[Data for review]
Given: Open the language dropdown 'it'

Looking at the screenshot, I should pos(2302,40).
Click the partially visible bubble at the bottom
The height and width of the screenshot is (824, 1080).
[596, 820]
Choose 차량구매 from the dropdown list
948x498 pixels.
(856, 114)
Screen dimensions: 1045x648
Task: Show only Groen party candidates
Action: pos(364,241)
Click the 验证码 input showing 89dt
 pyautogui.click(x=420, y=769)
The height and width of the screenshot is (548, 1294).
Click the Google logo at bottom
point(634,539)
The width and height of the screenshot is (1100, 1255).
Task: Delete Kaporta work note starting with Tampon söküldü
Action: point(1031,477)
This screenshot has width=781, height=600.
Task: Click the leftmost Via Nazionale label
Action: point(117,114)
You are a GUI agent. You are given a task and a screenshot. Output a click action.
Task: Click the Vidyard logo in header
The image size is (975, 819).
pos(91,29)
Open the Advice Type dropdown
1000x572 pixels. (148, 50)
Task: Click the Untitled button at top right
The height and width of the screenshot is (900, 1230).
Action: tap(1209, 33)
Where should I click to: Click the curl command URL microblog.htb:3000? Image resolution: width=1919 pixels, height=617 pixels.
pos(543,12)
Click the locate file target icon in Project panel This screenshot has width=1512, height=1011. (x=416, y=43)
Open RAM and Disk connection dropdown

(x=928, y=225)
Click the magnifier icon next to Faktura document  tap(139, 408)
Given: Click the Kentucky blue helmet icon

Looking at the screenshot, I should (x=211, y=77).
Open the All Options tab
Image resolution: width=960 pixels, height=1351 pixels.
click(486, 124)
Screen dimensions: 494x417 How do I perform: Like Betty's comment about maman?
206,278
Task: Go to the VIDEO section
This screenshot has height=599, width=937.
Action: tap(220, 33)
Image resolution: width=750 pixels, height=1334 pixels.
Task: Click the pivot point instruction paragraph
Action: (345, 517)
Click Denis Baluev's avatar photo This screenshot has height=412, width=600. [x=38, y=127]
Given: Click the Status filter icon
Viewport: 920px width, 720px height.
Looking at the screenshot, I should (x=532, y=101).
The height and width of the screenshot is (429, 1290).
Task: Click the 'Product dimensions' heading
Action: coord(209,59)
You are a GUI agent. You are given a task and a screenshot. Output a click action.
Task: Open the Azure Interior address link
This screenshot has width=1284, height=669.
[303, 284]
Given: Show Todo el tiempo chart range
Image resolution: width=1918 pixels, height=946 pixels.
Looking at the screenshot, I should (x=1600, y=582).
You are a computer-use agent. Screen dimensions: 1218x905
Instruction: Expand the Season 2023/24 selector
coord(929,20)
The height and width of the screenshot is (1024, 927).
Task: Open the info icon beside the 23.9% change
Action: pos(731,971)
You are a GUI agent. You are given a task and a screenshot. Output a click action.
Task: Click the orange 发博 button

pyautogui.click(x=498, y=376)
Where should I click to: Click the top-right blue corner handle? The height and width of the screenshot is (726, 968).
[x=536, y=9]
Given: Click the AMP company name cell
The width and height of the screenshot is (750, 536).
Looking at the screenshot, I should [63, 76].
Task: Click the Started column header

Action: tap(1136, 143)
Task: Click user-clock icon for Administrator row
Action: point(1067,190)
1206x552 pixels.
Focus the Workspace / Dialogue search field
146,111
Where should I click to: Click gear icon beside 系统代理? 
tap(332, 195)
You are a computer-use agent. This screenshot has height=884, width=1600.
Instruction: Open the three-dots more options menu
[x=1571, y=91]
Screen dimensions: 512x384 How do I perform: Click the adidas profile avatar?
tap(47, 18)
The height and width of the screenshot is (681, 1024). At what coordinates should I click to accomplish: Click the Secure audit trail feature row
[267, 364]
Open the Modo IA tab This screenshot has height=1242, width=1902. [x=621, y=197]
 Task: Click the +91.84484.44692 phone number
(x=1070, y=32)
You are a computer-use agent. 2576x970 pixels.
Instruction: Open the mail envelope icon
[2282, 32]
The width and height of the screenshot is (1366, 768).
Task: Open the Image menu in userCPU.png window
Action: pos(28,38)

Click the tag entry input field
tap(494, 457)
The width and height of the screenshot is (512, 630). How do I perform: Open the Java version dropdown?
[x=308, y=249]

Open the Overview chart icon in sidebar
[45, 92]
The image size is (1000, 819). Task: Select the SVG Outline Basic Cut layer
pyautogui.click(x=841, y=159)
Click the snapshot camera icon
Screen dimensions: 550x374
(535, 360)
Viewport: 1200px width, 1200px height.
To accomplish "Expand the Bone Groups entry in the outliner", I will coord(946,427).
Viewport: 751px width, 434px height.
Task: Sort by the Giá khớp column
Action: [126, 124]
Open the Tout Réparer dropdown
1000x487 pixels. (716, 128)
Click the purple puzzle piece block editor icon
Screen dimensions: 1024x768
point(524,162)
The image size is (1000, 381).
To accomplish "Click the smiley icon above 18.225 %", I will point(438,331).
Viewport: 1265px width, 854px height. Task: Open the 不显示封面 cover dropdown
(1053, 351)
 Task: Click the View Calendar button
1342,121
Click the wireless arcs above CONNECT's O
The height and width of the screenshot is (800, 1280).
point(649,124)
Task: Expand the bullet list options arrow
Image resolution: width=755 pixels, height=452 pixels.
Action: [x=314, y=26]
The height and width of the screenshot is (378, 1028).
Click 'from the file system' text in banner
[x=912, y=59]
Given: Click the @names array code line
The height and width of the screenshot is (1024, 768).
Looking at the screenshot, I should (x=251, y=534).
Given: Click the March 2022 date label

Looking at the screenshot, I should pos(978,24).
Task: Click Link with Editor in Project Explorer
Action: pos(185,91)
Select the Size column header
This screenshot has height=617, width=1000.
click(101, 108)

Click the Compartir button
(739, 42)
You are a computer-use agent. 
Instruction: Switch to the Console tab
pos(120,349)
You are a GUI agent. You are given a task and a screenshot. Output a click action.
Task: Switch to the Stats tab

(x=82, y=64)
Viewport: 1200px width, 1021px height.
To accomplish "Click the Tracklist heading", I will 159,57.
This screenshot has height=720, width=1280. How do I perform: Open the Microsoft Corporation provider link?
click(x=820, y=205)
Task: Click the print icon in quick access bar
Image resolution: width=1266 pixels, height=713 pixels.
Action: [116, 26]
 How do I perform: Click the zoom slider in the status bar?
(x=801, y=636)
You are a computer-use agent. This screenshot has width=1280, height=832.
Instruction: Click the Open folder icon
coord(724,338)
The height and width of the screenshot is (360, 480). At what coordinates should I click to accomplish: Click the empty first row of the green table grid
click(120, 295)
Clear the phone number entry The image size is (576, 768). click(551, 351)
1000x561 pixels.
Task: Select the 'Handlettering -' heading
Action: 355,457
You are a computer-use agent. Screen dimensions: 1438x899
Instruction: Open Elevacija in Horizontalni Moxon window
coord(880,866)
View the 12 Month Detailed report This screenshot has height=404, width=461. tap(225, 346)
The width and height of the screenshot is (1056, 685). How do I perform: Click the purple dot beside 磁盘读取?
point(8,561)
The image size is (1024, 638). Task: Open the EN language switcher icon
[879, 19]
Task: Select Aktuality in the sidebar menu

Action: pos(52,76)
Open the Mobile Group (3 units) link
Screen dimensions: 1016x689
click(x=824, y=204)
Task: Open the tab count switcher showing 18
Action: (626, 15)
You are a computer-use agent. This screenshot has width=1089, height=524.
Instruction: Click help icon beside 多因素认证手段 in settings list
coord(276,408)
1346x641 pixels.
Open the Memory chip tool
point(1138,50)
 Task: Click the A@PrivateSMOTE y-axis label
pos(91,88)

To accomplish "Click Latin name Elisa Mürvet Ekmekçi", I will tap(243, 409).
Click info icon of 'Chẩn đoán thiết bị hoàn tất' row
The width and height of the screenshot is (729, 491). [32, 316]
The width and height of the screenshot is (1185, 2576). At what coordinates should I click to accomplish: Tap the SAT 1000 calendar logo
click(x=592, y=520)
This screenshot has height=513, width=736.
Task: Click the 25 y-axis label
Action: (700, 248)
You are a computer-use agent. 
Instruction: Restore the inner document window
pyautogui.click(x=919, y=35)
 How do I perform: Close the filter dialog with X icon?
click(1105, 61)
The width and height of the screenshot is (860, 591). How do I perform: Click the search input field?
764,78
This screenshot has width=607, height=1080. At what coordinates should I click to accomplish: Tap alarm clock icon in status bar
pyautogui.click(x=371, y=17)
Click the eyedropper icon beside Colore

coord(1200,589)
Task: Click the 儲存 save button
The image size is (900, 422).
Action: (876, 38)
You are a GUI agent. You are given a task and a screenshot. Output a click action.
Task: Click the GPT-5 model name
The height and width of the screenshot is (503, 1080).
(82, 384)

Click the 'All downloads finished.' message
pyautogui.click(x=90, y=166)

[Your instructions]
Select and copy every line of the material that holds the string "above".

[Result for this task]
To accomplish "Click the smiley icon above 18.225 %", I will point(438,331).
Click the wireless arcs above CONNECT's O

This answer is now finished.